BRIEF OUTLINE OF THE DEVELOPMENT OF THE RAILWAY SYSTEM IN BRITAIN

The first railways in Britain were developed to transport raw materials like coal and quarried stone from the extraction sites to population / processing centres or to coastal ports for onward distribution. The first commercial line was the Stockton and Darlington Railway, opened in 1825 with steam haulage, with horse transport considered as a back up. This was intended as an industrial line, but it was soon realised that there was a call for passenger service. The first passenger line was the Manchester and Liverpool Railway, opened in 1830, with the famous locomotive 'The Rocket' as the accepted principal design for haulage.

There followed a period of rapid expansion of local railways and railways linking major centres of population, industry and raw materials. This expansion was followed by a period of amalgamation by which the larger companies absorbed smaller companies, sometimes in one fell swoop, and sometimes by running powers moving into complete operation and finally absorption. The golden age of railways was arguably the Edwardian era from 1901 to 1911 (really 1914). Railways had no serious competitors in long distance haulage, the electric tram was providing some competition in short distance passenger routes in the conurbations, but motor transport was only just emerging and at that point was not a serious competitor.

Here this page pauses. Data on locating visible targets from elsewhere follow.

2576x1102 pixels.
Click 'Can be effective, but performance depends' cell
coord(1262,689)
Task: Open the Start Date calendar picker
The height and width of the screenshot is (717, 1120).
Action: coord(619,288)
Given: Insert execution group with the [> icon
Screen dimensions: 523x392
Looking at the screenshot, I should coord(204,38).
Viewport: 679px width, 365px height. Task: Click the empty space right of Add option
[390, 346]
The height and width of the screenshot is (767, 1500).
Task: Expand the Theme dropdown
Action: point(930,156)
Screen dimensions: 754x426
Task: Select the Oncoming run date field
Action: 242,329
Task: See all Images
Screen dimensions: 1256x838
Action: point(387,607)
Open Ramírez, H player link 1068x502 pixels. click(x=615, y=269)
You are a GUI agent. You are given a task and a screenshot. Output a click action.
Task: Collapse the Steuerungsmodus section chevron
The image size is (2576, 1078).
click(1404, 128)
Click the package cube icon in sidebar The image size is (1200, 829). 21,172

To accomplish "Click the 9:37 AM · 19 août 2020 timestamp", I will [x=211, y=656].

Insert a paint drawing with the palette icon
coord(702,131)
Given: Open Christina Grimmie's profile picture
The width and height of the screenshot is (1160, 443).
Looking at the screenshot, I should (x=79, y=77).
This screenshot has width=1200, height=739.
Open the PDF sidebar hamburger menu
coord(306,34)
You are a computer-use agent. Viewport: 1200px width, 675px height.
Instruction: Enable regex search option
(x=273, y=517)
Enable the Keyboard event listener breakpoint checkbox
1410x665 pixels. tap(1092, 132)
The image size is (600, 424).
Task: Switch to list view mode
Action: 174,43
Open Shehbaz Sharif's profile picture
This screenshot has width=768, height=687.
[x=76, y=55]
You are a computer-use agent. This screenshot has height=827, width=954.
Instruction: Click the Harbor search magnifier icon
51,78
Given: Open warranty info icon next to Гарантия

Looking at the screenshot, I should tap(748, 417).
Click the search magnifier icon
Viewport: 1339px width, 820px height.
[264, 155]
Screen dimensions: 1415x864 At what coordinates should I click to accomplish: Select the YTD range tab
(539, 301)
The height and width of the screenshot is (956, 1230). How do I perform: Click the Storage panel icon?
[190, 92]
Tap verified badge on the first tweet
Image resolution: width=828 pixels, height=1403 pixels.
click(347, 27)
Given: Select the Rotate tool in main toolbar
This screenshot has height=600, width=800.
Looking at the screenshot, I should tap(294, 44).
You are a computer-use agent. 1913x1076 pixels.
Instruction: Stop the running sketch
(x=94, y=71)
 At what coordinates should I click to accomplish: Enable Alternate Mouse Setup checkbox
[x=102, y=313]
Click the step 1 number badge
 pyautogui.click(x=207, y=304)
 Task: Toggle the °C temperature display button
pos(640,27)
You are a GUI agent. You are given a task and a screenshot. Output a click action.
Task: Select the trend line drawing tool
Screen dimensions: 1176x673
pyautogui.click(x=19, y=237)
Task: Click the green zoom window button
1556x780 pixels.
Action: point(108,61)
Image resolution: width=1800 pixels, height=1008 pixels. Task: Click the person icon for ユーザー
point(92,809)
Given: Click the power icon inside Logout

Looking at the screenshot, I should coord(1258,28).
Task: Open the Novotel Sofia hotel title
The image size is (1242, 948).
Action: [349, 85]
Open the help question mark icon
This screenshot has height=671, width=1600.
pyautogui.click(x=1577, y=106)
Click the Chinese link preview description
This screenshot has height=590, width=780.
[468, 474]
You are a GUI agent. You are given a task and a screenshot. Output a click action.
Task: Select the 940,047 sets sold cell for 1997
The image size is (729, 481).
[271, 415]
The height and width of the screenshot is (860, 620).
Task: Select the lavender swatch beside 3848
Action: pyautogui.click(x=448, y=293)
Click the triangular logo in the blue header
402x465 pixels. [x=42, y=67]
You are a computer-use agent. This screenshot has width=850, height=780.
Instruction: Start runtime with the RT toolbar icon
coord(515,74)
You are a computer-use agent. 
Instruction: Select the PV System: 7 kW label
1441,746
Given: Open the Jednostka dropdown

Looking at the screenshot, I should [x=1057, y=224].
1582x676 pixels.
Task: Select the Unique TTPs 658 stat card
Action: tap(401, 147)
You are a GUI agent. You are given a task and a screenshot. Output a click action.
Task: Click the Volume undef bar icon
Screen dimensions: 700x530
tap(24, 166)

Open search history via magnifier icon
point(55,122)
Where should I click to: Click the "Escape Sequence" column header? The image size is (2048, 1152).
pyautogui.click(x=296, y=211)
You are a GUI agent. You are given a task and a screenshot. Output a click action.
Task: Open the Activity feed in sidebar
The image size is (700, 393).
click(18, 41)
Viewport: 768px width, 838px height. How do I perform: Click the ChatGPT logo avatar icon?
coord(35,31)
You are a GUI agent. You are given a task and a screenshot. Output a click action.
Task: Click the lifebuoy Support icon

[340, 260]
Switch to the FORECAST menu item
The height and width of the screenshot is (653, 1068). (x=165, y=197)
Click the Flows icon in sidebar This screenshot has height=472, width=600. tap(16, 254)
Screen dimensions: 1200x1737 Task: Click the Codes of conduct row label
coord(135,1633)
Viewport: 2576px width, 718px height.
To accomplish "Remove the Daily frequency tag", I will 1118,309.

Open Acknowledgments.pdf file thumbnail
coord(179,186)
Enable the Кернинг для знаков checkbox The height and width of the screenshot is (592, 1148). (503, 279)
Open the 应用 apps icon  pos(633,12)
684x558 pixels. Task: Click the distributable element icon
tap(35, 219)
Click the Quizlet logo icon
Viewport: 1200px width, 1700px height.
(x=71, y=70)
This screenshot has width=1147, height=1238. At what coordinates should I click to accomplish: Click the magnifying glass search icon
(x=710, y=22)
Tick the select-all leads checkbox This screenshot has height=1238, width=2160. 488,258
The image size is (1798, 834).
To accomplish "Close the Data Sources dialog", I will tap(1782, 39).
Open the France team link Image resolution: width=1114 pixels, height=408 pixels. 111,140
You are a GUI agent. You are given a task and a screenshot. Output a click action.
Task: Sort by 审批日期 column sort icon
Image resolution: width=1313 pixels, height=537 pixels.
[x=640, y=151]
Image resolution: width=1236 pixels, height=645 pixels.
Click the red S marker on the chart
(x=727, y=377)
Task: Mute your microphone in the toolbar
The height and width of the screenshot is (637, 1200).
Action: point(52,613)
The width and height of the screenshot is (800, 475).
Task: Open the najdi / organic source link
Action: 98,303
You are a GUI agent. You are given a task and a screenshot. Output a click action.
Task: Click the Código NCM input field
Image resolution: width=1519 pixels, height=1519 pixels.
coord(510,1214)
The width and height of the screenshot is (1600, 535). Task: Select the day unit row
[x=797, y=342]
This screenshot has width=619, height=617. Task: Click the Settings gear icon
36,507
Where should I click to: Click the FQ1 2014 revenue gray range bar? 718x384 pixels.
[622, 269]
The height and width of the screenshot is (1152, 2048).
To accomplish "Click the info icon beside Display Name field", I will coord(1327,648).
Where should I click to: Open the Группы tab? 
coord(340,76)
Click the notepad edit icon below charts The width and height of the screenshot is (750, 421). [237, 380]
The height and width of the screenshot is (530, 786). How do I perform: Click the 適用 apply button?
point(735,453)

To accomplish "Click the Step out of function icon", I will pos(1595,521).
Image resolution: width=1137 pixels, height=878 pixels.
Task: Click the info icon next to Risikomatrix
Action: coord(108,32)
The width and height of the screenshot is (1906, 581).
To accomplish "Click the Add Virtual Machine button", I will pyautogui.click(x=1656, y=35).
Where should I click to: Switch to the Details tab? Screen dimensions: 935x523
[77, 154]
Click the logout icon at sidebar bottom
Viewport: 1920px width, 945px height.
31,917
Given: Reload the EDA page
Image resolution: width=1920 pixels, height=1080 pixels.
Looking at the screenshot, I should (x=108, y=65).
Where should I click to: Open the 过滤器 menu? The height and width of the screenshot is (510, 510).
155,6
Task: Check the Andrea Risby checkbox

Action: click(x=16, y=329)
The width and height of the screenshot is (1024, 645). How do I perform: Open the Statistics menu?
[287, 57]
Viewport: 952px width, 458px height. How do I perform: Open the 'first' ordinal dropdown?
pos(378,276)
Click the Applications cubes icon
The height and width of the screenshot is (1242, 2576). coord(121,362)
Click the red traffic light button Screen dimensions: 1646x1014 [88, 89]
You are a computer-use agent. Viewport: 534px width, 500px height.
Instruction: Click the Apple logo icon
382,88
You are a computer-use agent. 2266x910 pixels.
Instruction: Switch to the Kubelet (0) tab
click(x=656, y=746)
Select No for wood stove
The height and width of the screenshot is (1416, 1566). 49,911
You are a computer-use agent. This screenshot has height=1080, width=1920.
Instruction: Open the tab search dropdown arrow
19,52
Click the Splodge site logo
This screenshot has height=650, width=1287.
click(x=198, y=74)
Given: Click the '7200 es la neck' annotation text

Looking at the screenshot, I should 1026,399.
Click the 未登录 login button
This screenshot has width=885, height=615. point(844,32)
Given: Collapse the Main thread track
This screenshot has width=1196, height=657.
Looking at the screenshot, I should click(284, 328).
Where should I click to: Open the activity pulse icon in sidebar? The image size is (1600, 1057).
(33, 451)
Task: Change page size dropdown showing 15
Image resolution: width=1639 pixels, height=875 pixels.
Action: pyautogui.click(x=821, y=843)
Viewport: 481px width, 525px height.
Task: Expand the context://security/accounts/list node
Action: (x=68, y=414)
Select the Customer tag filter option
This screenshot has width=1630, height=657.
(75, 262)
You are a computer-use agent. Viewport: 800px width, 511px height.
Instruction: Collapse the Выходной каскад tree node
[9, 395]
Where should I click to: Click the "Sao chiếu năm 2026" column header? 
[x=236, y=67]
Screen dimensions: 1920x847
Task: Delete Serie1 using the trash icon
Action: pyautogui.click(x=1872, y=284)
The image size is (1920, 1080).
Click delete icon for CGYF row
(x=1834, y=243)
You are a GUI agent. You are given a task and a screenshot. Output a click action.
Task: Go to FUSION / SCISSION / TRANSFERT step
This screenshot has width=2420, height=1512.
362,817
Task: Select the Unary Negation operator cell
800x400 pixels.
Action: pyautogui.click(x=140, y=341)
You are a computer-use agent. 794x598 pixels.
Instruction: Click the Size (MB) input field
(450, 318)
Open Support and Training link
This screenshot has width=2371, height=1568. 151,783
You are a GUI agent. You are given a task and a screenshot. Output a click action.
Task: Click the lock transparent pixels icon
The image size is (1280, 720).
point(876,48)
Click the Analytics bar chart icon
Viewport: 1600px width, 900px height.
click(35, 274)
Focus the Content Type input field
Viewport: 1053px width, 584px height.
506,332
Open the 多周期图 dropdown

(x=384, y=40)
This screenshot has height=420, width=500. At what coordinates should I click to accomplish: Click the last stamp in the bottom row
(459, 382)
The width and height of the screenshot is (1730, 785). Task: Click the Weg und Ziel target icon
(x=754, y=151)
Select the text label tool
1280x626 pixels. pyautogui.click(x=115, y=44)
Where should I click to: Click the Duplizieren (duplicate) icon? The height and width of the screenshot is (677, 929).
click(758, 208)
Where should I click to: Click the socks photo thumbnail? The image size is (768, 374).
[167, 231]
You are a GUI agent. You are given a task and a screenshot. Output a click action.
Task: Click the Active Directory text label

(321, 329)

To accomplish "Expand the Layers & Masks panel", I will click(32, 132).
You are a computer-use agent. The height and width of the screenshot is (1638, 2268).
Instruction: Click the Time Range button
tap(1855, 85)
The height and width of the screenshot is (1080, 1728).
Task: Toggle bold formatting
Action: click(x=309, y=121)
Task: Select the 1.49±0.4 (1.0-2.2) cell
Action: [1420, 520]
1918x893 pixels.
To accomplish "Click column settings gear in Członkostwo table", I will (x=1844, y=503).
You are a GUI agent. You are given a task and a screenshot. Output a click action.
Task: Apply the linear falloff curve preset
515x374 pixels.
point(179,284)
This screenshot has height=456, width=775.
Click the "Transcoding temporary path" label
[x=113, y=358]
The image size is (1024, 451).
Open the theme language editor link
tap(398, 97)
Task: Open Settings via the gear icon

The First World War brought the railways under direct government control, and, as happens in wartime, maintenance was somewhat neglected on locomotives, rolling stock and track. The result was that the rail industry was in poor shape and competition in the form of motor buses and lorries (waggons) became more serious both in town and in the country routes near to the towns. In 1923 one hundred and twenty three separate railway companies were made to amalgamate into four separate companies which was called 'The Big Four'. The LMS ran from London through the Midlands, North - west of Engalnd and over much of Scotland, particularly the West coast. LNER ran from London, the Midlands, the East of England and into Scotland covering particularly the East coast. SR ran from the Thames to the South Coast counties, as far as Devon. GWR went West from London, to the Bristol Channel and counties down to Corwall. Wales was served by GWR and LMS. There were overlaps with the LNER reaching Manchester as it had incorporated the Great Central Railway, LNER also reached Carlisle and the Solway Firth through taking over the North British Railway. The GWR reached Crewe and Birkenhead as it had done prior to the Groupings, but in general each company had its own area of operations. In the 1930's there was a second Golden Age, at least as far as high speed passenger transport was concerned, especially on favoured routes - London to Glasgow, Edinburgh, Cheltenham and the West etc.

With the coming of the Second World war, the railways were taken over again, maintenance was a low priority, and significant damage from bombing also affected the railways. At the end of the war things were in a terrible state. Government spending priorities were on housing and rebuilding general industry. The Government nationalised the Big Four and so British Railways was born on 1 January 1948. Initially it suffered from underinvestment, later a high cost 'modernisation programme' was rushed through without being properly assessed. For decades the railway system was at the mercy of Government spending patterns, with short term underinvestment being more common than planned medium and long term budgets. The essential problems was that the railways were becoming a bottomless pit into which money was being poured to little effect. A policy of closure of 'uneconomic lines' was introduced (strictly speaking this was a continuation of past policies). This culminated in the Beeching Report, leading to Beeching's Axe in which many branchlines and several trunk routes were closed, often without much of an outcry. However with the electrication of the West Coast Main Line (WCML) and the East Coast Main line (ECML) as well as extending the electrification program along the South coast, the railways began to do better. However, for seventeen years there was a Conservative government in power which sought to pull back government financial involvement in all but core services to the community. This led to the privatisation of Gas, Electricity, Water, Telephones etc. These sales made money for the government which sought to reduce taxation. The last big drain outside the core was the railway industry. During its last term of office in the Twentieth Century, the Conservative government privatised the rail industry in such a way as to make it (almost?) impossible to reverse the whole process. The banks, investment industry, managers and ordinary people and railway anoraks bought the shares, some made rapid massive profits, but as far as long term Railtrack 'investors' were concerned, the Golden Egg turned out to be addled!

The future remains open to question. The rolling stock companies at the behest of the train operators are re - equiping the passenger services on favoured routes with really exciting rolling stock. The problem lies with the infrastructure and whether Railtrack (or its effective succesor) can deliver on promises made when the (paper) profits were rolling in? We shall see!.